The volume of a sphere varies directly as the cube of its radius $$r$$. What happens to the volume if the radius is doubled?

Answer

**step1** Understanding the concept of direct variation

The problem states that the volume of a sphere "varies directly as the cube of its radius". This means that if the "cube of the radius" becomes a certain number of times larger, the volume will also become that same number of times larger. The "cube of the radius" means multiplying the radius by itself three times.

**step2** Considering the original radius and its cube

Let's imagine the original radius of the sphere is 1 unit.
To find the "cube of its radius" for the original sphere, we multiply the original radius by itself three times:
$$1 \times 1 \times 1 = 1$$
So, the original "cube of its radius" is 1.

**step3** Considering the new radius after it is doubled

The problem asks what happens if the radius is doubled.
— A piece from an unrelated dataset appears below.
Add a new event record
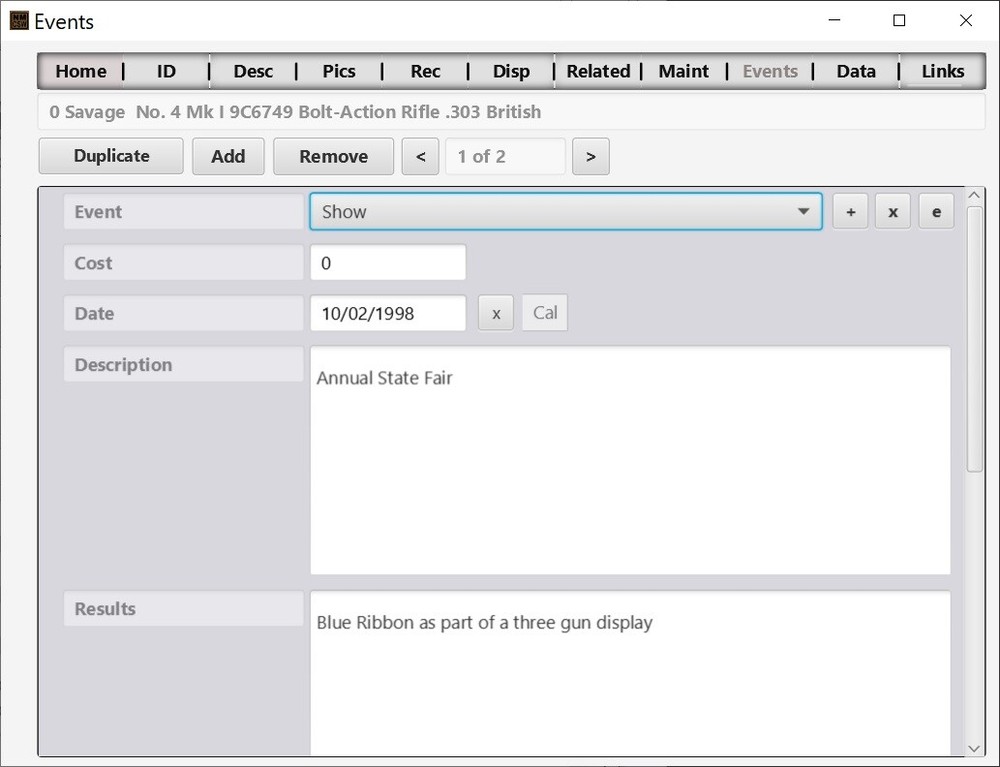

If the original radius was 1 unit, then doubling it means the new radius becomes 2 units.
New radius = $$1 \times 2 = 2$$ units.

**step4** Calculating the cube of the new radius

Now, let's find the "cube of its radius" for the new, doubled radius. We multiply the new radius by itself three times:
$$2 \times 2 \times 2 = 8$$
So, the new "cube of its radius" is 8.

**step5** Comparing the change in the cube of the radius

We compare the new "cube of its radius" (which is 8) with the original "cube of its radius" (which was 1).
To see how many times larger it became, we divide the new value by the original value:
$$8 \div 1 = 8$$
This means that when the radius is doubled, the "cube of its radius" becomes 8 times larger.

**step6** Determining the effect on the volume

Since the volume varies directly as the "cube of its radius" (as stated in Question1.step1), if the "cube of its radius" becomes 8 times larger, then the volume of the sphere will also become 8 times larger.